Celui qui n'a pas de témoin doit alléguer les vraisemblances
(juger en conscience) ; celui qui en a doit alléguer que les vraisemblances ne
sont pas admissibles.
Conventions
Pour en accroître ou décroître leur valeur on les traite
comme les témoignages. Si elles plaident en notre faveur on les fortifie car
elles sont consenties et la loi - qui est une convention - donne de l’autorité
aux accords entre parties. Autrement on désavouerait la loi et rendrait les
affaires humaines impossibles.
Si elles plaident pour le contradicteur : invoquer les
lois contraires (écrite ou commune), ce qui est le plus juste et honnête car
certaines conventions sont frauduleuses ou conclues sous contrainte, des
conventions antérieures plus valables, contester son utilité etc.
Torture
Est un témoignage sous contrainte. Si elle nous est
favorable invoquer qu’il s’agit du seul témoignage véritable.
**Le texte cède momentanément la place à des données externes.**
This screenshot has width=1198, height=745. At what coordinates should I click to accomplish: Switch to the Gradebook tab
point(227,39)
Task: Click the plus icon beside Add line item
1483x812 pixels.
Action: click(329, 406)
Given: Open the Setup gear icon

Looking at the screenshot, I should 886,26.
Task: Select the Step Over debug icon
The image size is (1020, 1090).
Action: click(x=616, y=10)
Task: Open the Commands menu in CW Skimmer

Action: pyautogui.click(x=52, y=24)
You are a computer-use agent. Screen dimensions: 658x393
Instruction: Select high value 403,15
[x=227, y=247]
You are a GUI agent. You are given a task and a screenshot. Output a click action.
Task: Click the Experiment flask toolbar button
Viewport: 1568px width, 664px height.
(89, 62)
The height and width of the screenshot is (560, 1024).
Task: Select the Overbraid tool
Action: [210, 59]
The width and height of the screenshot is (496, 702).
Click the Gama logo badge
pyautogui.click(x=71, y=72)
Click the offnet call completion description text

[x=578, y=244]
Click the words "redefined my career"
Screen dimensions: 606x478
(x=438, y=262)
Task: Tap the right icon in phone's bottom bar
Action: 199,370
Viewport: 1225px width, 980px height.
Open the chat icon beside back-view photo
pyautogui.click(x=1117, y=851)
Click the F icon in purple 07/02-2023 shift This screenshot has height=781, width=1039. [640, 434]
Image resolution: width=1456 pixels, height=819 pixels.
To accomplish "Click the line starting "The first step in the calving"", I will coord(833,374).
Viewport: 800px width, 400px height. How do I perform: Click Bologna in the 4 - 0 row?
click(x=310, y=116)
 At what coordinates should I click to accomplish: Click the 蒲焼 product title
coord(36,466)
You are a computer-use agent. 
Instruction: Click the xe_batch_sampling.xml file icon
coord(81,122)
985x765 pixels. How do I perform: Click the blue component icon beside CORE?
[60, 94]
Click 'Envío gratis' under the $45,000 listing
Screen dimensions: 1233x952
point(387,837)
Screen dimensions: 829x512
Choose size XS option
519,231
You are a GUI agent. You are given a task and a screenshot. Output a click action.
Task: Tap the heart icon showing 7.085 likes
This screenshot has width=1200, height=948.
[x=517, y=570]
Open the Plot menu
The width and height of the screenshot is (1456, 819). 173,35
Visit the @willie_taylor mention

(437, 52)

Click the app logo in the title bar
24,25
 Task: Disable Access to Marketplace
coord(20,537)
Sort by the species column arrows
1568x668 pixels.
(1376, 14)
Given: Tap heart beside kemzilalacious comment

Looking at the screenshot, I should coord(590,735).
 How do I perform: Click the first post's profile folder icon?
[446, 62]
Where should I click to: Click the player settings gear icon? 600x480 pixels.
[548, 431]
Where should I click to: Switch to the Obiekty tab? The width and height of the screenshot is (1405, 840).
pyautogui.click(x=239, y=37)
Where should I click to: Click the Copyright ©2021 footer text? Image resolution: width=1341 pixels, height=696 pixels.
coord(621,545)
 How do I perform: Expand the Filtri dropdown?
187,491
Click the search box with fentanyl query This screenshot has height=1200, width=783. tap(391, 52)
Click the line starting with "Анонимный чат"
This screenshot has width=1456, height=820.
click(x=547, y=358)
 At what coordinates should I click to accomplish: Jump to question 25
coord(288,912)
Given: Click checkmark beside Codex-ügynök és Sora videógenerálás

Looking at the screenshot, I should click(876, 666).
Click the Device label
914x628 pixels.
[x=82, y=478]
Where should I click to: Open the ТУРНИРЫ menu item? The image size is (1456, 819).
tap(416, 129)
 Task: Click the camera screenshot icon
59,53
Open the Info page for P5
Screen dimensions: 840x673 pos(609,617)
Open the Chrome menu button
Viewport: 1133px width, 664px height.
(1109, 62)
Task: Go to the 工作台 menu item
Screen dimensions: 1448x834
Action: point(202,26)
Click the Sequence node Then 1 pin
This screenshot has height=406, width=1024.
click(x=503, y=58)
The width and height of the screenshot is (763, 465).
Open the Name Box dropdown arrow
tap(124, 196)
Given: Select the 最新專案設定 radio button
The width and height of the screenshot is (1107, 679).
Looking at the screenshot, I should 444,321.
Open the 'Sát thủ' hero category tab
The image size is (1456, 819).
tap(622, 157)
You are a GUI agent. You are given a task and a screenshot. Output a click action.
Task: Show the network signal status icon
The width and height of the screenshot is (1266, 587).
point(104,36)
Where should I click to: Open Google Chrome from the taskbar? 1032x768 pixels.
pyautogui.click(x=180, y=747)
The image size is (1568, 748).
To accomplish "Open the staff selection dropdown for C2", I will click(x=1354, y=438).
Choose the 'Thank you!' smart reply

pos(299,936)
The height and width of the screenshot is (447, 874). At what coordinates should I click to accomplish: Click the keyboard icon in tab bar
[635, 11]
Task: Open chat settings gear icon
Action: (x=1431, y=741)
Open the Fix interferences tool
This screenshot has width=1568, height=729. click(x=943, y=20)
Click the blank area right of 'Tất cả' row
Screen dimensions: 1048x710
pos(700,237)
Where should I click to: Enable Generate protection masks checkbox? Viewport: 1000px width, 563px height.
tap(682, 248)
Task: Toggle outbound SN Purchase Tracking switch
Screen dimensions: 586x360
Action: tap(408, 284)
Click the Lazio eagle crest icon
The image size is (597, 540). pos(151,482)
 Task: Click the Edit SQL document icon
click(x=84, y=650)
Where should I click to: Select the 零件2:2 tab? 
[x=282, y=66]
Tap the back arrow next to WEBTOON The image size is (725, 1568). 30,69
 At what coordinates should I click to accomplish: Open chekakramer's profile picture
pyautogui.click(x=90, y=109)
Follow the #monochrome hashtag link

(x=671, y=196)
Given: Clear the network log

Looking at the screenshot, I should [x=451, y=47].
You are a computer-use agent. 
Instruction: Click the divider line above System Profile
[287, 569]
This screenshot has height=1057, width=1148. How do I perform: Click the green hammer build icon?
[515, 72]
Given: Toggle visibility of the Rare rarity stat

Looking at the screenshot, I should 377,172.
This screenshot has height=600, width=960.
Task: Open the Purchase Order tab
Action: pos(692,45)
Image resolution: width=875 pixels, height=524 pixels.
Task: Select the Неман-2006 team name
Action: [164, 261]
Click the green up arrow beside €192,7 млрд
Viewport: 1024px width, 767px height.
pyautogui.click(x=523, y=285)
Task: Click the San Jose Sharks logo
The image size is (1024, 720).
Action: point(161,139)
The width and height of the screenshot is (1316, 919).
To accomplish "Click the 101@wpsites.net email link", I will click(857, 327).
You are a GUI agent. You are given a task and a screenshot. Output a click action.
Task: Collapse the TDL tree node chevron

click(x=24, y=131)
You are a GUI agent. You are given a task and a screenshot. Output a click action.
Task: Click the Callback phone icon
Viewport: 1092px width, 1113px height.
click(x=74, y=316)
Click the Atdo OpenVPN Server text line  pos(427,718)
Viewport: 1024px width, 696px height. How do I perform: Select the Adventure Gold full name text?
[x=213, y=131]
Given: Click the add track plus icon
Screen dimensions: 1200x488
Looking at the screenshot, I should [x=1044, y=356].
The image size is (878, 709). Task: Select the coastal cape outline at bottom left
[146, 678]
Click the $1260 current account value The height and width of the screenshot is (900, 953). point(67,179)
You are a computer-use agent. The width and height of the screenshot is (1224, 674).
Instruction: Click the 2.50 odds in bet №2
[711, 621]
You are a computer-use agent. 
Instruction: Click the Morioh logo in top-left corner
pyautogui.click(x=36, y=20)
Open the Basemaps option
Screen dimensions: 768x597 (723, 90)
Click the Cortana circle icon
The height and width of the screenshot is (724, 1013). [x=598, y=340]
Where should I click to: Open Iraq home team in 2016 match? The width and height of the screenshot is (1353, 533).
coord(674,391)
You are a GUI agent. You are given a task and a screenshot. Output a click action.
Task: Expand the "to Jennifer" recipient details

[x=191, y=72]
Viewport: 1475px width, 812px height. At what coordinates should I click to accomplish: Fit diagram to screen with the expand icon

Dans le cas
contraire, il faut plaider contre le principe même de la torture.
Serment
Déférence au serment : invoquer que c’est un acte de
piété ;
Non déférence (pas confiance) : invoquer que les hommes
se parjurent facilement et qu’il est préférable de ne pas jurer pour être jugé
équitablement ;
Acceptation du serment : invoquer que l’on croit en sa
bonne foi ;
Le refus du serment : invoquer qu’il est facile pour
l’improbe dans un intérêt pécuniaire de combattre un adversaire par le serment,
que ce refus est motivé par l’honnêteté et exclue la possibilité de parjure.
La déférence ou la non déférence peuvent se combiner avec
l’acceptation ou le refus.
Si l’on a prêté serment contre un serment actuel il faut
invoquer qu’il n’y a pas injustice ni parjure suite à une tromperie, une
violence ou indépendamment de notre volonté.
Si c’est le cas de l’adversaire : invoquer (amplifier)
qu’il détruit la teneur du serment actuel.